What could I do? Like Oscar Wilde said, the only way to resist temptation is to give into it.
He was the first man I had been with other than the man I had been with for 16 years. And although I was separated, I was still technically married. For a few weeks, I walked around in an oxytocin-fueled daze, feeling like Diane Lane surely felt on the train ride home after her first tryst with Olivier Martinez in “Unfaithful.” Boy Toy — 15 years my junior — reeked of all that was illicit, forbidden and naughty. But even if he were my age, just being with someone new is intoxicating. In a way, it makes the lure of an extramarital affair seem understandable, but certainly not justifiable or excusable.
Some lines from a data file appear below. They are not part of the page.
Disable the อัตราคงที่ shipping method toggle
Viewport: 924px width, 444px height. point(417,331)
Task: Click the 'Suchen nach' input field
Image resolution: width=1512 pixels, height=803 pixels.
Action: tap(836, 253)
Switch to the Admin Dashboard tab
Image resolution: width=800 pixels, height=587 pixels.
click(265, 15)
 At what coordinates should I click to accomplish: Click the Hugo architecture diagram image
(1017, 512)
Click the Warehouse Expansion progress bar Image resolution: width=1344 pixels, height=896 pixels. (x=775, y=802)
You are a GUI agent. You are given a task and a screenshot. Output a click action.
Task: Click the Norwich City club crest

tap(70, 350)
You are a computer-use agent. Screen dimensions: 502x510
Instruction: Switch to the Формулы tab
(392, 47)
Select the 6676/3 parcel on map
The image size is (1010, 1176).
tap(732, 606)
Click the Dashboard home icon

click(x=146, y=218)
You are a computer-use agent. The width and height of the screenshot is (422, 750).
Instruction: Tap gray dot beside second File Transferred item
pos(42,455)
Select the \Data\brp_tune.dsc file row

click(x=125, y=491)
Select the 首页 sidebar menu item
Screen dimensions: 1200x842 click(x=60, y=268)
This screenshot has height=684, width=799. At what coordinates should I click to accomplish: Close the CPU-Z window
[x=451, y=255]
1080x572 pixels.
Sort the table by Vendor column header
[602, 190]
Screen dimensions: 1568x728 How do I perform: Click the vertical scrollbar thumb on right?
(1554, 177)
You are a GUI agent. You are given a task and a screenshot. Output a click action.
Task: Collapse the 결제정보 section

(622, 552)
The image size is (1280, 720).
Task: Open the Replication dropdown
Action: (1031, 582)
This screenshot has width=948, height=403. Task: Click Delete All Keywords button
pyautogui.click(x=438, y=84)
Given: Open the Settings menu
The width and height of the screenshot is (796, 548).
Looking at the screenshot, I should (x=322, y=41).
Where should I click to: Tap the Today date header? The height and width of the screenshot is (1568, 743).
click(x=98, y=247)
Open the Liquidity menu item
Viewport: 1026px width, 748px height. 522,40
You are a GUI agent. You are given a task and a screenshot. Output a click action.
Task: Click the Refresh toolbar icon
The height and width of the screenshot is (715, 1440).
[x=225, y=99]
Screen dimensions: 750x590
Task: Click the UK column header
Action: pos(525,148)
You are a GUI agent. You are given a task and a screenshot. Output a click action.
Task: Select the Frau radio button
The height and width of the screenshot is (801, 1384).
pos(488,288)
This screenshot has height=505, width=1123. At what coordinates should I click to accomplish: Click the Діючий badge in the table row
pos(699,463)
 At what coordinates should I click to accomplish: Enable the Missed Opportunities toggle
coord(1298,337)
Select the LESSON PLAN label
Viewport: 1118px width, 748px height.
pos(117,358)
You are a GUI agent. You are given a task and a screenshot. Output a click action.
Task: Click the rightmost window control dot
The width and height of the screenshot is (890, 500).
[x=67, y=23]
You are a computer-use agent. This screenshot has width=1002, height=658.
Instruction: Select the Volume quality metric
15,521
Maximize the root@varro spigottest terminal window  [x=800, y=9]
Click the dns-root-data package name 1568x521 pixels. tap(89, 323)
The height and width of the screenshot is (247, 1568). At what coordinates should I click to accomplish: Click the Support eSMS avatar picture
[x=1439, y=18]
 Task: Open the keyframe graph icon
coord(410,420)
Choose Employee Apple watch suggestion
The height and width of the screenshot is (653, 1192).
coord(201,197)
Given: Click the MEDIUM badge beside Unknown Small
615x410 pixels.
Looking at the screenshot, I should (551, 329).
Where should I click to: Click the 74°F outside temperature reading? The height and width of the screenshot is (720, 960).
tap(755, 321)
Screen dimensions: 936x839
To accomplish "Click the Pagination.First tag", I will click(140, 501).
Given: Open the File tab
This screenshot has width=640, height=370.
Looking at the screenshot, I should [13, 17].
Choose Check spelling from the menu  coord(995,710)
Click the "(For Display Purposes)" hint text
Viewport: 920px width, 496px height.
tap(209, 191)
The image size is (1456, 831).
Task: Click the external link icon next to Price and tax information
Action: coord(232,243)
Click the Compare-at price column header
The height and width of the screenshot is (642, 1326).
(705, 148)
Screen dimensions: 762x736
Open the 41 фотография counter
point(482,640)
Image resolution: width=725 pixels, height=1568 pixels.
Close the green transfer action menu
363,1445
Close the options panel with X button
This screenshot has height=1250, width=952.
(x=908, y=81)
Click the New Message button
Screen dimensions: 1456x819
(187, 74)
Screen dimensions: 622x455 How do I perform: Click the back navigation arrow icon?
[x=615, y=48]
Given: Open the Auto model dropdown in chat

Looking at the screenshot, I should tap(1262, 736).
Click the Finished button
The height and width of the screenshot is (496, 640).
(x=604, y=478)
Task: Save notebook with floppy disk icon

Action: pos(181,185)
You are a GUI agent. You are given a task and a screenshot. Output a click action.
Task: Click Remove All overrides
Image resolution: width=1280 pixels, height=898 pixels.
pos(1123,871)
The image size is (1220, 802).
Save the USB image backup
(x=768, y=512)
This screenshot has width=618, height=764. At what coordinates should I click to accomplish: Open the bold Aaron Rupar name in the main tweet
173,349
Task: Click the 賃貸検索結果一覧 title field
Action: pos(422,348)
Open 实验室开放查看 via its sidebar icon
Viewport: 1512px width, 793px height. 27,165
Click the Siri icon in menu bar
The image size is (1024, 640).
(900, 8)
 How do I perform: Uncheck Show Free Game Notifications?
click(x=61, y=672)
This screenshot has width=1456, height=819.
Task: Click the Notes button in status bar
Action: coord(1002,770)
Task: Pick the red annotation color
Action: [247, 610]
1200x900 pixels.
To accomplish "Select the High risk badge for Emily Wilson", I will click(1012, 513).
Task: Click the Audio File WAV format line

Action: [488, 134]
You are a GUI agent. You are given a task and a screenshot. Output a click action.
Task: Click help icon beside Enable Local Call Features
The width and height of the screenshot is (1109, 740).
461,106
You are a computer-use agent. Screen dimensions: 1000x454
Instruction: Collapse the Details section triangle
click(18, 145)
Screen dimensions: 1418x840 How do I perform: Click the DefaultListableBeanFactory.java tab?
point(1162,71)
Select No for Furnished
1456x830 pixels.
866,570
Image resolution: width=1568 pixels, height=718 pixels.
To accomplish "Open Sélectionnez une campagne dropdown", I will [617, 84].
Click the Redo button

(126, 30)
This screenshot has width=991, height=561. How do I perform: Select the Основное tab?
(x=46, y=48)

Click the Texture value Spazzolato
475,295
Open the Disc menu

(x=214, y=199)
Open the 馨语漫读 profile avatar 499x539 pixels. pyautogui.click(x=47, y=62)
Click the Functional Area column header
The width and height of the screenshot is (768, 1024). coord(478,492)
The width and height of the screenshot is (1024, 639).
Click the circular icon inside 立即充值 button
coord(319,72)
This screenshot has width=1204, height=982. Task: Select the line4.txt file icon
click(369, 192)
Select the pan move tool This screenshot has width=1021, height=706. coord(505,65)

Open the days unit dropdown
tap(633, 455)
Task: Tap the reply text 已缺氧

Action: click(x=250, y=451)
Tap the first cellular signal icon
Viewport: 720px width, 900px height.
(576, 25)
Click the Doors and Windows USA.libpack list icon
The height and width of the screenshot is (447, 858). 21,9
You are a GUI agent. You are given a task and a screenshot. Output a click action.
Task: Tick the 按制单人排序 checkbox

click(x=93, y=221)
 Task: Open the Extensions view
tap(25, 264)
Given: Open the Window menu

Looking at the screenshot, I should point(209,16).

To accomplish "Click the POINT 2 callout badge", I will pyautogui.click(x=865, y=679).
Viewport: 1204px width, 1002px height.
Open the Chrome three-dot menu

At some point, though, I sadly came to realize that my Boy Toy — just like the fake nails and blond hair streaks I relied on to feel better after my split — had to go. Forgive me, Demi and Ashton, but a Boy Toy does not a relationship make. He was not my life partner. He was not going to stepdad my kid. He was not going to help me through the perimenopausal hell that was sure to start any day. I had to acknowledge that Boy Toy came into my life for one reason only — to help me understand that even though a marriage ended, I was still a desirable person with a lot to offer. He rekindled in me a passion that had been hidden behind years of trying to be the Good Wife and Mother. I had somehow forgotten that I was still the same fun, smart, flirtatious, sensual gal that attracted Rob, my former hubby, in the first place. Unfortunately, he had forgotten it, too.
I knew it was time for me to dive into the muck of my split, go deep into the uncomfortable emotional zone of figuring out just what happened and why, and come out a healthy woman and mother focused on who she is and what she wants. That part is so much clearer now, but it’s still a journey.
And like all journeys, there are memories — good and bad. I’m grateful I have good ones of my lusty Boy Toy days. And talk about the home movies!